Exploités, humiliés, torturés, assassinés, les êtres humains n'ont plus guère de valeur dans cette période de tourmente. Béla Zsolt nous raconte au-delà de son histoire la déchéance de l'humanité toute entière. Car son statut de juif n'est qu'un prétexte pour narrer ce qu'il a vu de la part de tous : chrétiens, civils, gendarmes, militaires, juifs, intellectuels...

Nul n'échappe à la critique, pas même lui.

« Mais je maintiens que ni l'enfer ni le diable ne ressemblent à la vision mythique et morale de Virgile ou de Dante, laquelle est un enfer supportable, réalisable, à la mesure humaine. Et même comparés à un feldgendarme ou au milicien d'Egreskata, apparemment revêtus d'une peau humaine normale et munis d'une cervelle et d'un coeur au bon endroit, les monstres du gothique ne sont que des animaux domestiques sous un déguisement effroyable [...] »

Ainsi Zsolt assiste-t-il impuissant à l'agonie de l'humanité, à l'exécution de sa morale, de son intelligence, de son libre arbitre ou de sa conscience. Plus rien n'a de sens. Combien de fois n'a-t-il pas vu des juifs s'évader d'un ghetto ou d'un camp pour faire demi-tour plus tard ne sachant où aller ? Combien de cadavres a-t-il enterré, hommes, femmes ou enfants, soldats ou civils, jeunes ou vieux ?

Ces histoires de race ou de religion ne sont pour lui que prétextes à l'assouvissement des plus viles bassesses de l'homme.

Lorsque les gendarmes hongrois amenaient les juifs à la brasserie qui était le lieu d'interrogatoire, ce n'était non pas pour ce qu'ils étaient mais pour ce qu'ils avaient.

Et lorsque les soldats de tout bord choisissaient des travailleurs destinés à des tâches humiliantes, ils prenaient d'abord les intellectuels, scientifiques, écrivains ou penseurs afin de venger cette insupportable supériorité qu'ils avaient sur la soldatesque.

Il raconte ses fuites, ses retours, son désarroi et sa lâcheté avec une âpreté, une sincérité et une honnêteté rare.

Même si par delà l'ignorance, le mépris, l'indifférence à la souffrance de l'homme quelques uns ont montré du courage, de la compassion et du dévouement il s'agissait souvent des plus improbables héros : un jeune russe de douze ans, une prostituée ayant pignon sur rue auprès des tortionnaires, des officiers allemands amoureux de littérature et de musique, de vieux paysans enrôlés de force et ne comprenant plus rien à ce qui arrivait...

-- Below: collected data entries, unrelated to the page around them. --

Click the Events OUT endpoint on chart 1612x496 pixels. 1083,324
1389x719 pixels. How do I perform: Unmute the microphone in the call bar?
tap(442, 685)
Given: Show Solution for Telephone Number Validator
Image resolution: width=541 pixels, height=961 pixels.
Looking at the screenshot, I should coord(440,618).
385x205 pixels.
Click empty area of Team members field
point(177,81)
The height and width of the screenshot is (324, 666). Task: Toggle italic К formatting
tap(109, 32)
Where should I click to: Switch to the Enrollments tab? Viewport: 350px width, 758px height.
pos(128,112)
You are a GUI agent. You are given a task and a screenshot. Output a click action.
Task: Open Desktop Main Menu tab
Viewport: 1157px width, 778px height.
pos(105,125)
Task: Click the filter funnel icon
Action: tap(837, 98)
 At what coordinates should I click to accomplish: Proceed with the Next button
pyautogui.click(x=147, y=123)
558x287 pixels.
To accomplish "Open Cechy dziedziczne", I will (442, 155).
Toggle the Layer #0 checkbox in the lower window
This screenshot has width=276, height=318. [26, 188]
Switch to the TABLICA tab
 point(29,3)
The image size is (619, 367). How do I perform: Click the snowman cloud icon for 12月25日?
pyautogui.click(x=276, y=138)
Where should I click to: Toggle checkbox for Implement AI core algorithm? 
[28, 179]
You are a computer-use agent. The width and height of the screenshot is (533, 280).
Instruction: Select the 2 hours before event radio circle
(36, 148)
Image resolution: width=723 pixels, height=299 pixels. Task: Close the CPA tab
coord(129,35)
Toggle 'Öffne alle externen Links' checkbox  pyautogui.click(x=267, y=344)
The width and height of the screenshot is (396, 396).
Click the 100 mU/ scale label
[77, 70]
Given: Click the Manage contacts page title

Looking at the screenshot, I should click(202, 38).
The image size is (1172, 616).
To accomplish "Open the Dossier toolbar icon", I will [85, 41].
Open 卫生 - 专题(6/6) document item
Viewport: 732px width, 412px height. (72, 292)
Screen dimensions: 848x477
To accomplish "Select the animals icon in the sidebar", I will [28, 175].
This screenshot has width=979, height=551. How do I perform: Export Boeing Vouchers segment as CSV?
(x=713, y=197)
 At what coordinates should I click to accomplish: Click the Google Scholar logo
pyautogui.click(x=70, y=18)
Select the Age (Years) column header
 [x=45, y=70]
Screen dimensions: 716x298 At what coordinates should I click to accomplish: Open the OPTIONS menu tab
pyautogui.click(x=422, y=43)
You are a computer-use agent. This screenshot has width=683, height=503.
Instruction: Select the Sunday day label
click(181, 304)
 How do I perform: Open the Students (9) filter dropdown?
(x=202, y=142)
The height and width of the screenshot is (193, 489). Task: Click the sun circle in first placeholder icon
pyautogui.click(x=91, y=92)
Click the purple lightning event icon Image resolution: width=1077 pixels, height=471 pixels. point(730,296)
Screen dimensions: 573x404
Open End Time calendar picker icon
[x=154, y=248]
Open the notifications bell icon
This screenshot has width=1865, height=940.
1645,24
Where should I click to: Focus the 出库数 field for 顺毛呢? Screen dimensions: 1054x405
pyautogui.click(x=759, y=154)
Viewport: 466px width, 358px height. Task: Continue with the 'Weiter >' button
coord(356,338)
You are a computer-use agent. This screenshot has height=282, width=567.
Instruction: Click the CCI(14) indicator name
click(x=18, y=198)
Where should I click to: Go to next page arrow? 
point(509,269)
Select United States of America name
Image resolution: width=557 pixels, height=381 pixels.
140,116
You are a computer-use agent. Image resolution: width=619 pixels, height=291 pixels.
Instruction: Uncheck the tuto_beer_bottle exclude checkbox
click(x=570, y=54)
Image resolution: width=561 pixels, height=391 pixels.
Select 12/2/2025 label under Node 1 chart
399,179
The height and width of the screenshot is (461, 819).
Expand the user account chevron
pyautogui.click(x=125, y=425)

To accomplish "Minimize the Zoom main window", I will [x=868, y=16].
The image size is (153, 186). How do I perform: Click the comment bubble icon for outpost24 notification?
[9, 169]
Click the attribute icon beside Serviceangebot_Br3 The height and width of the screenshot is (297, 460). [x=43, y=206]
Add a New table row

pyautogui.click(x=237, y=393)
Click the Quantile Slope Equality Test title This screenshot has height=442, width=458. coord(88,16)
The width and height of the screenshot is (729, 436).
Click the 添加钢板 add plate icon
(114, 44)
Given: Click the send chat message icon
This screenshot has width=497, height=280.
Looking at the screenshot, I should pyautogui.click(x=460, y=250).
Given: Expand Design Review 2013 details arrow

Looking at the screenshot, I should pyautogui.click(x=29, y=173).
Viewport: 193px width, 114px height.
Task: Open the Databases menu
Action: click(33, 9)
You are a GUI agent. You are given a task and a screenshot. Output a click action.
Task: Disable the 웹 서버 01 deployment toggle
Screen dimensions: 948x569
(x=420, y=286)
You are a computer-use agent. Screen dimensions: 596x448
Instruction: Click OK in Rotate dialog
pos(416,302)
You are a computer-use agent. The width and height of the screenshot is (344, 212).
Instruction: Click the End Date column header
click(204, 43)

Béla Zsolt dresse un portrait sans concession sur cette face cachée de l'humanité. Il ne s'agit pas d'un livre touchant, émouvant, poignant comme nous nous imaginons les récits de guerre. C'est un ouvrage cynique, dur, pénible qui nous fait honte en nous soufflant dans le creux de l'oreille : regarde, ces gens qui crèvent de faim ou meurent de maladie, qui sont battus, mutilés, volés et stockés mais aussi ceux qui frappent, torturent, humilient et spolient de même que tous ceux là qui détournent chastement le regard devant les cortèges de zombies, regarde ces gens : nous pourrions être chacun de ceux-là.

Neuf valises représente à mes yeux ce que devrait être un véritable travail de mémoire. Autre chose que ces interminables cérémonies où la foule fardée de breloques clinquantes écrase une larme oubliée le lendemain mais une prise de conscience absolue, totale et véritable de la bête immonde et affreusement ignoble qui se dissimule derrière nos airs empreints de civilités et de courtoisie mal préparée.

C'est à ce prix que nous serons conscients de la nécessaire vigilance, de l'indispensable patience et de l'infinie sagesse qu'il nous faudra pour aimer sans conditions les hommes.